BY Michelle Alexander
2020-01-07
Title | The New Jim Crow PDF eBook |
Author | Michelle Alexander |
Publisher | The New Press |
Pages | 434 |
Release | 2020-01-07 |
Genre | Law |
ISBN | 1620971941 |
One of the New York Times’s Best Books of the 21st Century Named one of the most important nonfiction books of the 21st century by Entertainment Weekly‚ Slate‚ Chronicle of Higher Education‚ Literary Hub, Book Riot‚ and Zora A tenth-anniversary edition of the iconic bestseller—"one of the most influential books of the past 20 years," according to the Chronicle of Higher Education—with a new preface by the author "It is in no small part thanks to Alexander's account that civil rights organizations such as Black Lives Matter have focused so much of their energy on the criminal justice system." —Adam Shatz, London Review of Books Seldom does a book have the impact of Michelle Alexander's The New Jim Crow.

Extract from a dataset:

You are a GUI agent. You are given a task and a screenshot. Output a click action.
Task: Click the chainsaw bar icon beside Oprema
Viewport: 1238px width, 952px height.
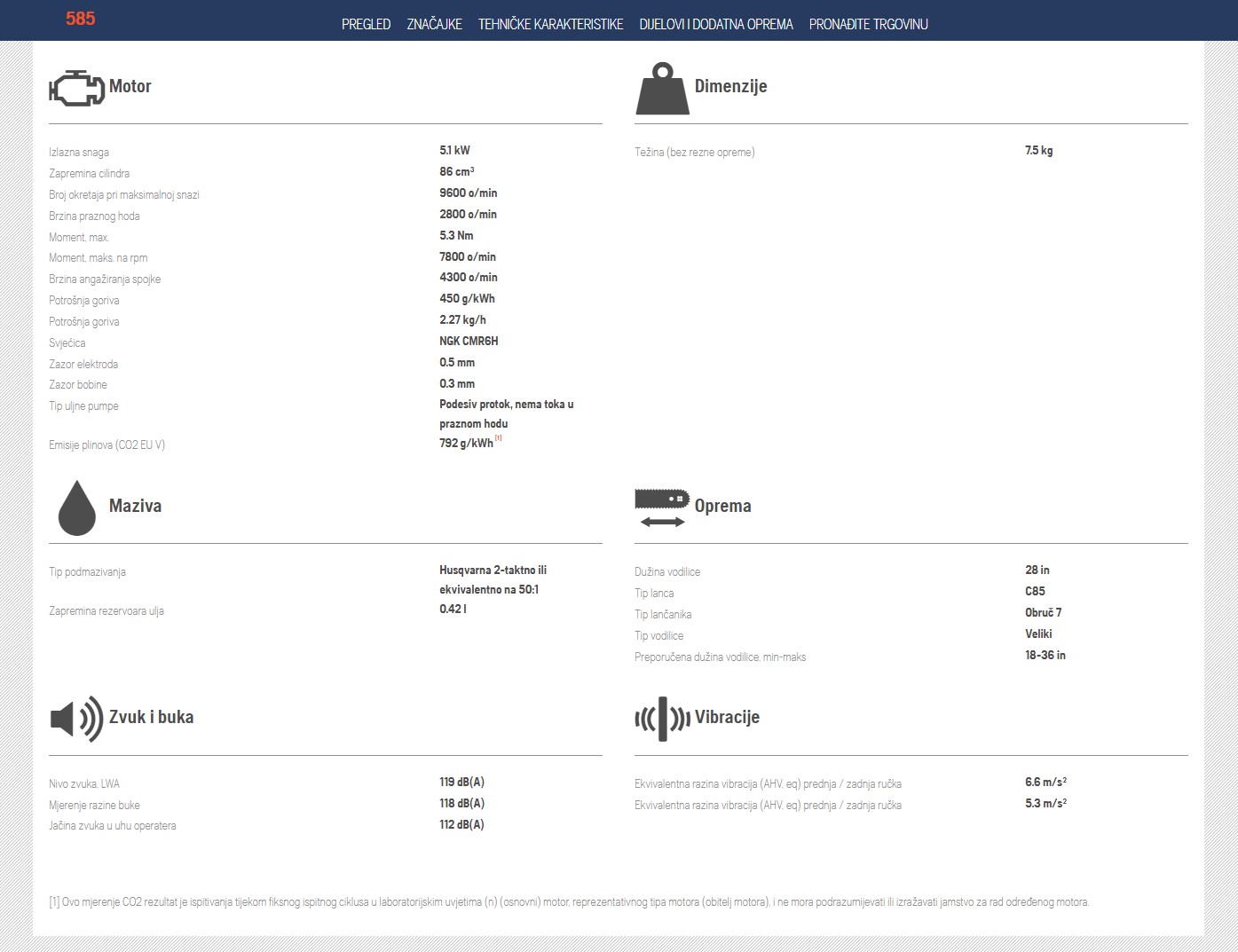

Since it was first published in 2010, it has been cited in judicial decisions and has been adopted in campus-wide and community-wide reads; it helped inspire the creation of the Marshall Project and the new $100 million Art for Justice Fund; it has been the winner of numerous prizes, including the prestigious NAACP Image Award; and it has spent nearly 250 weeks on the New York Times bestseller list. Most important of all, it has spawned a whole generation of criminal justice reform activists and organizations motivated by Michelle Alexander's unforgettable argument that "we have not ended racial caste in America; we have merely redesigned it." As the Birmingham News proclaimed, it is "undoubtedly the most important book published in this century about the U.S." Now, ten years after it was first published, The New Press is proud to issue a tenth-anniversary edition with a new preface by Michelle Alexander that discusses the impact the book has had and the state of the criminal justice reform movement today.
BY Traci Burch
2013-08-21
Title | Trading Democracy for Justice PDF eBook |
Author | Traci Burch |
Publisher | University of Chicago Press |
Pages | 266 |
Release | 2013-08-21 |
Genre | Political Science |
ISBN | 022606509X |
The United States imprisons far more people, total and per capita, and at a higher rate than any other country in the world. Among the more than 1.5 million Americans currently incarcerated, minorities and the poor are disproportionately represented. What’s more, they tend to come from just a few of the most disadvantaged neighborhoods in the country. While the political costs of this phenomenon remain poorly understood, it’s become increasingly clear that the effects of this mass incarceration are much more pervasive than previously thought, extending beyond those imprisoned to the neighbors, family, and friends left behind. For Trading Democracy for Justice, Traci Burch has drawn on data from neighborhoods with imprisonment rates up to fourteen times the national average to chart demographic features that include information about imprisonment, probation, and parole, as well as voter turnout and volunteerism. She presents powerful evidence that living in a high-imprisonment neighborhood significantly decreases political participation. Similarly, people living in these neighborhoods are less likely to engage with their communities through volunteer work. What results is the demobilization of entire neighborhoods and the creation of vast inequalities—even among those not directly affected by the criminal justice system. The first book to demonstrate the ways in which the institutional effects of imprisonment undermine already disadvantaged communities, Trading Democracy for Justice speaks to issues at the heart of democracy.